Construction robots have conquered the indoor and outdoor building decoration fields, aiming to automatically accomplish
the manually performed tasks efficiently, thus reducing the dependence on human labor and saving time. Fixing the putty on
walls is a labor-intensive and slow process, so incorporating construction robots into such a task is significant.While fixing the
putty on walls, putty bulges emerge in various positions within the working space. To successfully realize this task, the robots
must autonomously determine the putty bulge positions within the working area. Integrating visual attention mechanisms into
convolutional neural networks has been proven to enhance their feature extraction capability. We proposed a deep learning
model for regressing the putty bulge terminal points spatial positions.
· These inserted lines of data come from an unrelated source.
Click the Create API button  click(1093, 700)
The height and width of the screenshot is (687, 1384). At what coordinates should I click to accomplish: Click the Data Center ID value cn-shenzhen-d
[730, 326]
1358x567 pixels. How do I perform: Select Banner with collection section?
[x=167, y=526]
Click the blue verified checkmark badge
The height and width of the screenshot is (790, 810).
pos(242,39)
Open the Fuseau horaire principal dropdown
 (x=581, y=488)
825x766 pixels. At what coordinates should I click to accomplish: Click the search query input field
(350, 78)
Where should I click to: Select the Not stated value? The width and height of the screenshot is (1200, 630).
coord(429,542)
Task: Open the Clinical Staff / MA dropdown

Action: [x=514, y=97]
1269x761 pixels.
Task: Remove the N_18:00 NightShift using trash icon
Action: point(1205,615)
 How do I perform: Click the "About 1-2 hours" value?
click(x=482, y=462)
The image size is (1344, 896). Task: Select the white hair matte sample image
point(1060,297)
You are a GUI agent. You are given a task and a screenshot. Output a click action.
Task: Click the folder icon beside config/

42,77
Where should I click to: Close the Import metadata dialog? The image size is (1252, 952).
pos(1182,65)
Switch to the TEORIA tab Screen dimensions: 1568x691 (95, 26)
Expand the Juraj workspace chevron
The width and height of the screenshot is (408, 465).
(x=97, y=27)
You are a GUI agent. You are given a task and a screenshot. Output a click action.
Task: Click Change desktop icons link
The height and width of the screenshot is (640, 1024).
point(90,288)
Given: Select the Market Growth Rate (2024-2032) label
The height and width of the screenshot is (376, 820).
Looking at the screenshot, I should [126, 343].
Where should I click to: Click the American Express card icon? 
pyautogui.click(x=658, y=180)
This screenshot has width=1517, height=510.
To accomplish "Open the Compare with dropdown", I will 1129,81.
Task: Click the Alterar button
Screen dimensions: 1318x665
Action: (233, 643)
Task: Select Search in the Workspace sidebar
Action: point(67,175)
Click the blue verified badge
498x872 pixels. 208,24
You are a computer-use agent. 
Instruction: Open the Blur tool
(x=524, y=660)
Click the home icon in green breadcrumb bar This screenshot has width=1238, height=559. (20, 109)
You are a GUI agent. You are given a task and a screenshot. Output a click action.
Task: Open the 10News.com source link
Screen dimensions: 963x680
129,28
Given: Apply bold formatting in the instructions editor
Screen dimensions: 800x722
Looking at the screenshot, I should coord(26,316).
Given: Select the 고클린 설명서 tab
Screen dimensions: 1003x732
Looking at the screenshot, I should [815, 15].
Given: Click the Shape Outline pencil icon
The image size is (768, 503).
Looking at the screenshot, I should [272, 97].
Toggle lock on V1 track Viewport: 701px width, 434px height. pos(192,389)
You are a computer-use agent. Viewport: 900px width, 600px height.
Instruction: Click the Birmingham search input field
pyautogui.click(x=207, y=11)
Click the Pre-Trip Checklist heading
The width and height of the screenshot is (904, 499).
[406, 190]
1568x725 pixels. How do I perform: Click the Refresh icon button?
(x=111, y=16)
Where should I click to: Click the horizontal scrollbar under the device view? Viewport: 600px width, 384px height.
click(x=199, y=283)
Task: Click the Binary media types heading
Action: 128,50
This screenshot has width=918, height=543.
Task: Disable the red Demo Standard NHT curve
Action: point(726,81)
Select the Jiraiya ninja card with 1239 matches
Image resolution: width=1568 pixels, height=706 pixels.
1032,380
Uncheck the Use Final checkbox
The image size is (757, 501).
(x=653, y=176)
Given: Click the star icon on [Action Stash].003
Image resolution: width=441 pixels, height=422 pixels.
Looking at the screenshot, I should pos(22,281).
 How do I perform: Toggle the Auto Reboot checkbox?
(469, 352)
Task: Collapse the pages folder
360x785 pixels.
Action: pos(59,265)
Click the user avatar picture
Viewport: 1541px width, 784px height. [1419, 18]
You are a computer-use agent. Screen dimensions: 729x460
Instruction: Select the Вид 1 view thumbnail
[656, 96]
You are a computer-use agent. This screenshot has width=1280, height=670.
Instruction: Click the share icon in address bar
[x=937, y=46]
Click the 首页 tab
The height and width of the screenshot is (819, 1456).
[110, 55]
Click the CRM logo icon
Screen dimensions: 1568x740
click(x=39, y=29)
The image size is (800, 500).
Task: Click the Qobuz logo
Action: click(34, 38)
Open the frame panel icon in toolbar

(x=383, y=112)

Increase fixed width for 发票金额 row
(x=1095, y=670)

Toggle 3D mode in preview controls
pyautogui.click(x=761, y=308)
Two novel visual attention modules were proposed
and precisely integrated into the model’s backbone. For enhancing the extraction of semantic features and better formulating
the channel dependency, a residual channel attention module (RCAM) was proposed. A lightweight spatial attention module
(LSAM) was proposed to maximize the weights of significant spatial information so the model can localize the bulge terminal
points more accurately. The features generated by the attention modules at multiple scales were fused by a proposed attention
feature fusion module (AFFM) to accomplish the putty bulge terminal points regression task. Our experiments proved that
fusing the hierarchical feature maps extracted by the proposed attention modules is significantly better than the traditional
learning scheme that directly propagates the feature maps throughout the network architecture. |